EXHIBIT 10.7
Brimstone Acquisition Holdings Corp.
500 South Pointe Drive, Suite 240
Miami Beach, FL 33139
February 1, 2021
To: [Director nominee]
RE: Subscription Agreement for Founder Shares
[Director nominee]:
We are pleased to accept the offer you (the “Subscriber” or “you”) have made to purchase 25,000 shares (“Founder Shares”) of the Class B common stock, $0.0001 par value per share (“Common Stock”), of Brimstone Acquisition Holdings Corp., a Delaware corporation (the “Company”). For the purposes of this Agreement (this “Agreement”), references to “Common Stock” are to, collectively, the Class B Common Stock and the Company’s Class A common stock, $0.0001 par value per share (the “Class A Common Stock”). Pursuant to the Company’s certificate of incorporation (as may be amended and/or restated from time to time, the “Charter”), shares of Class B Common Stock will automatically convert into shares of Class A Common Stock on a one-for-one basis, subject to adjustment, upon the terms and conditions set forth in the Charter. Unless the context otherwise requires, as used herein “Securities” shall refer to the Founder Shares and shall be deemed to include any shares of Class A Common Stock issued upon conversion of the Shares. The terms on which the Company is willing to sell the Founder Shares to the Subscriber, and the Company and the Subscriber’s agreements regarding such Founder Shares, are as follows:
1. Purchase of Founder Shares. For the sum of $87.00 (the “Purchase Price”), which the Company acknowledges receiving in cash, the Company hereby sells and issues the Founder Shares to the Subscriber, and the Subscriber hereby purchases the Founder Shares from the Company, on the terms and subject to the conditions set forth in this Agreement. Concurrently with the Subscriber’s execution of this Agreement, the Company shall, at its option, deliver to the Subscriber a certificate registered in the Subscriber’s name representing the Founder Shares, or effect such delivery in book-entry form.
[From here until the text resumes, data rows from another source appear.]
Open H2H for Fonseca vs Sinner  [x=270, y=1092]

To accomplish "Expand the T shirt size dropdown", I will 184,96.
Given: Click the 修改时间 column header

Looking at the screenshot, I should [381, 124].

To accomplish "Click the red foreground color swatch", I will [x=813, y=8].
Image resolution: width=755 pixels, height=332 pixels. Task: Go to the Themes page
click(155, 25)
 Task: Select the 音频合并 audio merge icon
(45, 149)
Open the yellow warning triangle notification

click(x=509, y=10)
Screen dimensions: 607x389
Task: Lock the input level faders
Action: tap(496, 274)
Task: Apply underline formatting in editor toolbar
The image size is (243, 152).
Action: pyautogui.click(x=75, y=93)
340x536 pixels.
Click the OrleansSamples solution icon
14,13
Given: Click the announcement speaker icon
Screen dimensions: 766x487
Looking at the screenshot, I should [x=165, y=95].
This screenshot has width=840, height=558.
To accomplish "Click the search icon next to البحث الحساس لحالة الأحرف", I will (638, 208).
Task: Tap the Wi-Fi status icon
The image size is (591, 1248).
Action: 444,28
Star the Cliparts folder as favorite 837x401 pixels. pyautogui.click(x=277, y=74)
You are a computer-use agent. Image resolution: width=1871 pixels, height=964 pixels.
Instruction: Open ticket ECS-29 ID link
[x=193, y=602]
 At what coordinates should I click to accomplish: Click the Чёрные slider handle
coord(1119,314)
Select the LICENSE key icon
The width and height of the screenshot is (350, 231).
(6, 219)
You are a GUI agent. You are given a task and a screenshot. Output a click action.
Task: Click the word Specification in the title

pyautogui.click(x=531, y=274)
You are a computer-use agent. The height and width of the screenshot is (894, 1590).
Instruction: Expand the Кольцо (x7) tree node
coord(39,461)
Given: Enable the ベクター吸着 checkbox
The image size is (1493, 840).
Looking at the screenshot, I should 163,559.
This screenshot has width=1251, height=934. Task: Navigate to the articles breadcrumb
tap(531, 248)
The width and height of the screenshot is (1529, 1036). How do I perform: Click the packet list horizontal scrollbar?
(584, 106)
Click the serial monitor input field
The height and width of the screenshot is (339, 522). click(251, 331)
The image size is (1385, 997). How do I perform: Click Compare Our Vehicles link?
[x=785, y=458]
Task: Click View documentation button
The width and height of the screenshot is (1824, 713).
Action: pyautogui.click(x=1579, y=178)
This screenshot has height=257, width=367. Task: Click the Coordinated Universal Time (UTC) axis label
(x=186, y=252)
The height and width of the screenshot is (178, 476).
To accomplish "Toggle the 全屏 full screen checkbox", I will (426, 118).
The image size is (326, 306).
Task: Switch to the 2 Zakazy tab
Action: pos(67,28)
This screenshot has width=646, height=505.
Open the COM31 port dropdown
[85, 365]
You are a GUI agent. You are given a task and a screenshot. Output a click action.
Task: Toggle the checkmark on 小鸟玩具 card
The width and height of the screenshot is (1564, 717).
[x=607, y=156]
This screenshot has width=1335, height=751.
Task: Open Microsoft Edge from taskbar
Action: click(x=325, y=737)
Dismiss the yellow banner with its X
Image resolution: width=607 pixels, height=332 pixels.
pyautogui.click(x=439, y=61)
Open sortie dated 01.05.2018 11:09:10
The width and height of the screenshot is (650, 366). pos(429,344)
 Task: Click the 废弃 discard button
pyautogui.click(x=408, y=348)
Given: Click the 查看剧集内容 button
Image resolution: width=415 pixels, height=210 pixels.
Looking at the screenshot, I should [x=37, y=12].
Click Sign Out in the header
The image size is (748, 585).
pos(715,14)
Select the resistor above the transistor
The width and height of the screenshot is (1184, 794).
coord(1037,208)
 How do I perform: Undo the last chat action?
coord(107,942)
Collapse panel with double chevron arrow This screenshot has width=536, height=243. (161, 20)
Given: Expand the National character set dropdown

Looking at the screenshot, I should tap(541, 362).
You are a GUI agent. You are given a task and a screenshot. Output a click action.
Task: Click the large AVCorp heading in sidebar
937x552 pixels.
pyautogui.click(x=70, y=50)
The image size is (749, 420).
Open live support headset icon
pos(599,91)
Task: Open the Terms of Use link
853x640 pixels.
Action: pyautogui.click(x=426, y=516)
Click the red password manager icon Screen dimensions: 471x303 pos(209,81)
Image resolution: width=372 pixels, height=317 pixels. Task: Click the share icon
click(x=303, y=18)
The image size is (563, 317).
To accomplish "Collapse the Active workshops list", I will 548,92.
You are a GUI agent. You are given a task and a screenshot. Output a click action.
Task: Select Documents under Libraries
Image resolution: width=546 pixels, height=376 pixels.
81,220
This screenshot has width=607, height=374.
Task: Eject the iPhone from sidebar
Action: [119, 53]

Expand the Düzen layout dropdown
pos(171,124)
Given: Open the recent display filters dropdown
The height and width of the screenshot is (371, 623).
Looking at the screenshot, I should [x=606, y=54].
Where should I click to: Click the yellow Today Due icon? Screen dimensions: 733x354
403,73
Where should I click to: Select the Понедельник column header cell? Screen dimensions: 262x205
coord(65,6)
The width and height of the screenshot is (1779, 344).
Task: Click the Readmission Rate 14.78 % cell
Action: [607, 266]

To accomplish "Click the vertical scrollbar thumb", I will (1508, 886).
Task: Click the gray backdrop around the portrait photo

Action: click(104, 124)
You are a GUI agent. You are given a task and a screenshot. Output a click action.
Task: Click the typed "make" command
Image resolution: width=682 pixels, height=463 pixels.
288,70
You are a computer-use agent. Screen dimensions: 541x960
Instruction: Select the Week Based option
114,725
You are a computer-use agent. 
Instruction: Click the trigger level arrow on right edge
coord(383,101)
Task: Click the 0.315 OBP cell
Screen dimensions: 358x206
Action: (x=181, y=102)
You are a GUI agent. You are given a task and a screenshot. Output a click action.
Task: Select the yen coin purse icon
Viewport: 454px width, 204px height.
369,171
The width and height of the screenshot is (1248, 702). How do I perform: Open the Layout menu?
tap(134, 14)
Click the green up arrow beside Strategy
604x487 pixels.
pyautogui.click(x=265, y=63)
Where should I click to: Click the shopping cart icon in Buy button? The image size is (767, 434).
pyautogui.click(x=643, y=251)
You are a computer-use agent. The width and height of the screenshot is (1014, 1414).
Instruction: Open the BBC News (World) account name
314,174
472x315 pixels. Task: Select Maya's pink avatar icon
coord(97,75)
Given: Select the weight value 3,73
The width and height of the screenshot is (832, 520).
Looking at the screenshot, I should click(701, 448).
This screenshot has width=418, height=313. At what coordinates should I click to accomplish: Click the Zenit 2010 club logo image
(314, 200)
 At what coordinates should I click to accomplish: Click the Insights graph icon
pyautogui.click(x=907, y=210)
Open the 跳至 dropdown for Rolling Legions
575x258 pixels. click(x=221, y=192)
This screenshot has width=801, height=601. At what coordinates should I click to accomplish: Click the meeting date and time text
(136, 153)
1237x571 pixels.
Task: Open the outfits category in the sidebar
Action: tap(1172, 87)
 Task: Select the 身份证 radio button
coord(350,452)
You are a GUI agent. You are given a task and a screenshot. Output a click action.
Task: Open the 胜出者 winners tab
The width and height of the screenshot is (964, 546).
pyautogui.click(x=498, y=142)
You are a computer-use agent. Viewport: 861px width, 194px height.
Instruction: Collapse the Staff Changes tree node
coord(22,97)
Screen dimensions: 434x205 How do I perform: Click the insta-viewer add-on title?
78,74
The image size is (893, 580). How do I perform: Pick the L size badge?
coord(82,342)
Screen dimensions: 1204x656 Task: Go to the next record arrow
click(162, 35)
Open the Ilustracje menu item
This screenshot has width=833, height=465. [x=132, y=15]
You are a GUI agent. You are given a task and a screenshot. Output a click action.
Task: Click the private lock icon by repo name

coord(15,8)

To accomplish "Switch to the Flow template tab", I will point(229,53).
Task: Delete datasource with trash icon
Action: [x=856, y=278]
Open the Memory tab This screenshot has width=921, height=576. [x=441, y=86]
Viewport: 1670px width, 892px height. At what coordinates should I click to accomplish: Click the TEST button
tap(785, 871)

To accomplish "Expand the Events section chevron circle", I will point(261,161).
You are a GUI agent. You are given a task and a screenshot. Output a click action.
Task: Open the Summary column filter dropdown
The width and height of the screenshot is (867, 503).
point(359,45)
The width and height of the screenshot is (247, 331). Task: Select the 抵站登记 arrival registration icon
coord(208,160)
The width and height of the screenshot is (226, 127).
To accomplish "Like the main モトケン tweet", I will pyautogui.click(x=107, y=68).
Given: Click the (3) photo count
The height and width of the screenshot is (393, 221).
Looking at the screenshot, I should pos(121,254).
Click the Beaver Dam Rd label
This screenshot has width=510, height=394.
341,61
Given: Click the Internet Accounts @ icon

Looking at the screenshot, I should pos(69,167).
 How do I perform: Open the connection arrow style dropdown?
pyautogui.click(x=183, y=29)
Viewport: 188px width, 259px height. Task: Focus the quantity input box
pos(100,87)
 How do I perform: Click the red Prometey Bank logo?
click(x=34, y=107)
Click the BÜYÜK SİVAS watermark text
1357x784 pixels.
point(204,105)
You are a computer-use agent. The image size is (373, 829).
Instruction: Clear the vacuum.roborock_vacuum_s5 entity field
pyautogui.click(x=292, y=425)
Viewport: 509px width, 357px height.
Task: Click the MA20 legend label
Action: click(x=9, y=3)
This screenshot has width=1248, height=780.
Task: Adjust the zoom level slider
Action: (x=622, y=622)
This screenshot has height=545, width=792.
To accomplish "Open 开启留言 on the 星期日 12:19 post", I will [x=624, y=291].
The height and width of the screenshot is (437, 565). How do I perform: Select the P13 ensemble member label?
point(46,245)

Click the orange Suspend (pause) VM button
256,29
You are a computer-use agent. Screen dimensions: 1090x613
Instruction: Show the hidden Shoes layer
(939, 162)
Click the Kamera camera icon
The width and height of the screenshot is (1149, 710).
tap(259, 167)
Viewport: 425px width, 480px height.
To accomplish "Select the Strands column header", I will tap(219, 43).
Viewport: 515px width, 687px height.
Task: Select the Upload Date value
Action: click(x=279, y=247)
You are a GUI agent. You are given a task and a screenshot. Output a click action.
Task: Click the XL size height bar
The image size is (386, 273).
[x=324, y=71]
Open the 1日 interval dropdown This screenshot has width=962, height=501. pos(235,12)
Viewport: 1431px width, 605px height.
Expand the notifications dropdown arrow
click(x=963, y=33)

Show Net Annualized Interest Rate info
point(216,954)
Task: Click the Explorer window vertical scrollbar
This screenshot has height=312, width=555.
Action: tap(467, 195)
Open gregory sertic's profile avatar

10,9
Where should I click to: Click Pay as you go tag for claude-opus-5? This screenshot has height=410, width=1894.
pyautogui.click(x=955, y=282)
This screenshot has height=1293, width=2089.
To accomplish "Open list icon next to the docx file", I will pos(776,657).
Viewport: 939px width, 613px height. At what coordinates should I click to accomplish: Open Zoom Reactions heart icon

2. Representations, Warranties and Agreements.
2.1 The Subscriber’s Representations, Warranties and Agreements. To induce the Company to issue the Securities to the Subscriber, the Subscriber hereby represents and warrants to the Company and agrees with the Company as follows:
2.1.1 No Government Recommendation or Approval. The Subscriber understands that no federal or state agency has passed upon or made any recommendation or endorsement of the offering of the Securities.
2.1.2 No Conflicts. The execution, delivery and performance of this Agreement and the consummation by the Subscriber of the transactions contemplated hereby do not violate, conflict with or constitute a default under (i) the formation and governing documents of the Subscriber, (ii) any agreement, indenture or instrument to which the Subscriber is a party, (iii) any law, statute, rule or regulation to which the Subscriber is subject, or (iv) any agreement, order, judgment or decree to which the Subscriber is subject.